A thorough examination of tax laws and regulations can reveal potential deal-breaking issues prior to they become a problem. This could range from the underlying complexity in a company’s financial situation to the specifics of international compliance.
Tax due diligence also considers whether a business can establish a an taxable presence in another country. A foreign charting the course of due diligence in fintech with VDRs office, for example can trigger local taxes on income and excise. Although treaties can mitigate the consequences, it’s important to be proactive and understand the risks and opportunities.
As part of the tax due diligence process we review the proposed transaction and the company’s past acquisition and disposition activities as well as look over the company’s transfer pricing documentation and any international compliance issues (including FBAR filings).
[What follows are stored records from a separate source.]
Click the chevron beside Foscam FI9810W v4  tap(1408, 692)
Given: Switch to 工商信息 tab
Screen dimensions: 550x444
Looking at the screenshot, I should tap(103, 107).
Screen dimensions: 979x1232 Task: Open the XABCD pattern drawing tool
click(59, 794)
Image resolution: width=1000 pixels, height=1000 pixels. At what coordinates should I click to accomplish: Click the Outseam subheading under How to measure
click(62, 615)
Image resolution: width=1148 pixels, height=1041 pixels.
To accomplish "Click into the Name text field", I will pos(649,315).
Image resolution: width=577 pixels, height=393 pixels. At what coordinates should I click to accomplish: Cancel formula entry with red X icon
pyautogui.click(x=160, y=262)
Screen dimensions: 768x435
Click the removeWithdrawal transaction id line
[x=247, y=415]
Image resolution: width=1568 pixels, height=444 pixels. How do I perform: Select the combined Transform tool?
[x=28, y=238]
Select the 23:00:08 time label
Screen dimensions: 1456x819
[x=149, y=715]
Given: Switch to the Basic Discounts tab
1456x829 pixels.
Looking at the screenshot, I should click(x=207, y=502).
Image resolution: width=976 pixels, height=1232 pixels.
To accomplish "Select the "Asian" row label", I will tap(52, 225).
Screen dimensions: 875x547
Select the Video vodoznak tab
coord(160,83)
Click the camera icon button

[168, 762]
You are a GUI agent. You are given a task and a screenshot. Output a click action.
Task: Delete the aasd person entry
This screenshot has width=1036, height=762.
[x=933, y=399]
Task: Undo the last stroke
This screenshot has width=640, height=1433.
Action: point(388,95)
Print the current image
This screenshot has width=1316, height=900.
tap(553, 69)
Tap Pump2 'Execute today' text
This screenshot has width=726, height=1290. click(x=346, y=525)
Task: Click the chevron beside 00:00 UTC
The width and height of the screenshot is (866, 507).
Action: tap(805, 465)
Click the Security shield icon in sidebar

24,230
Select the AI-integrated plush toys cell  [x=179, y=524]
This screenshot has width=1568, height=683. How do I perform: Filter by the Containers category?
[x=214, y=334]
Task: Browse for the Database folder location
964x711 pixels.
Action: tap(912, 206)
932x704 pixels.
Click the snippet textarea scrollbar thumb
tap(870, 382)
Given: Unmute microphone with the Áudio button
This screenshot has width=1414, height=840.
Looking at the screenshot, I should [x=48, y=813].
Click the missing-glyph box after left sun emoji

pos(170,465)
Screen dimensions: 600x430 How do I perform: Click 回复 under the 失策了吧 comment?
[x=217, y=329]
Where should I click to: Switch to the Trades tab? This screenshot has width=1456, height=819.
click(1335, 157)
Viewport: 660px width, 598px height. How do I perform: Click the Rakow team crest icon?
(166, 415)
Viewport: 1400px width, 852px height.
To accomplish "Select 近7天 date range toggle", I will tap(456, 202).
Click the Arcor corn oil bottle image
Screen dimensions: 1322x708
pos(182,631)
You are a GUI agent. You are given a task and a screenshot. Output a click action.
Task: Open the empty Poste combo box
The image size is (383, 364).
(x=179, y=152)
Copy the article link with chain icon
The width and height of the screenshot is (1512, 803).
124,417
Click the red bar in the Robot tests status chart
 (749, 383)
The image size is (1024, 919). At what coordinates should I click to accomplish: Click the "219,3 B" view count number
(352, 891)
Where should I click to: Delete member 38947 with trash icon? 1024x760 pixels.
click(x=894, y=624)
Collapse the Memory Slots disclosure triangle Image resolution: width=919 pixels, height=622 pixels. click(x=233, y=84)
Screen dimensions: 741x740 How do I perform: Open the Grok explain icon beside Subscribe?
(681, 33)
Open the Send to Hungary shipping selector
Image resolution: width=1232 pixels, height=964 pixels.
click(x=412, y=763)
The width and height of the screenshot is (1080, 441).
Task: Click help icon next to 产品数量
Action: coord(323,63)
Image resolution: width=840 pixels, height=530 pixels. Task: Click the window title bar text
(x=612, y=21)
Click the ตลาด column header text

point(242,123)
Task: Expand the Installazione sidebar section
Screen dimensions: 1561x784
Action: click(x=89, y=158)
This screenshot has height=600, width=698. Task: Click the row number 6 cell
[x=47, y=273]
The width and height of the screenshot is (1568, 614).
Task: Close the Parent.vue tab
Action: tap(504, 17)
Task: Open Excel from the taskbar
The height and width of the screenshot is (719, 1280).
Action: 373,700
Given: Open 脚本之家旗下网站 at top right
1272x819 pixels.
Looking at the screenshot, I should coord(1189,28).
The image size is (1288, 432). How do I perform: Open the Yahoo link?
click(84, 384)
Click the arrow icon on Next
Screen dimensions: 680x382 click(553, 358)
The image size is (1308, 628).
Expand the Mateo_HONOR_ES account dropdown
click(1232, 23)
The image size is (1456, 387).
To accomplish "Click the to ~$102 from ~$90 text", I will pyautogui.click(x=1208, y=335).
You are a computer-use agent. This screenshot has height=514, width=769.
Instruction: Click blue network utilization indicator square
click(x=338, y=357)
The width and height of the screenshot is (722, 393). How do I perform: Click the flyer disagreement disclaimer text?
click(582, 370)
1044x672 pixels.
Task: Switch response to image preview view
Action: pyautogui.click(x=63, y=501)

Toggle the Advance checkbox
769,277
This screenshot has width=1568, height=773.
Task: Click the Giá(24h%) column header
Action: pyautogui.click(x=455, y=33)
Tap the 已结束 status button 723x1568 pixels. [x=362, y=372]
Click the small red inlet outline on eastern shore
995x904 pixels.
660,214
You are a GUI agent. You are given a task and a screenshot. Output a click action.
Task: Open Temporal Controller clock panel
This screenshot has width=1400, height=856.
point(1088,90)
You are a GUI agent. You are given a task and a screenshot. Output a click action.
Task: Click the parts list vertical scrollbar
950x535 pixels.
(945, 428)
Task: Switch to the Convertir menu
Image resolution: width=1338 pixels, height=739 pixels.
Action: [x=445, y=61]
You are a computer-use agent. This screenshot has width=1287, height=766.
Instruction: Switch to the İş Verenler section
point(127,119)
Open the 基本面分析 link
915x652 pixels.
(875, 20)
This includes assessing the tax basis of assets and liabilities and identifying any tax attributes that could be used to boost the value.
Net operating losses (NOLs) are a result of when the deductions of a business exceed its taxable income. Due diligence can be used to determine if these NOLs can be realized, and if they can either be transferred to the new owner as tax carryforwards or utilized to reduce tax burdens after a sale. Other tax due diligence aspects include unclaimed property compliance which, while not a specific tax issue, is becoming an area of increased scrutiny by tax authorities of the state.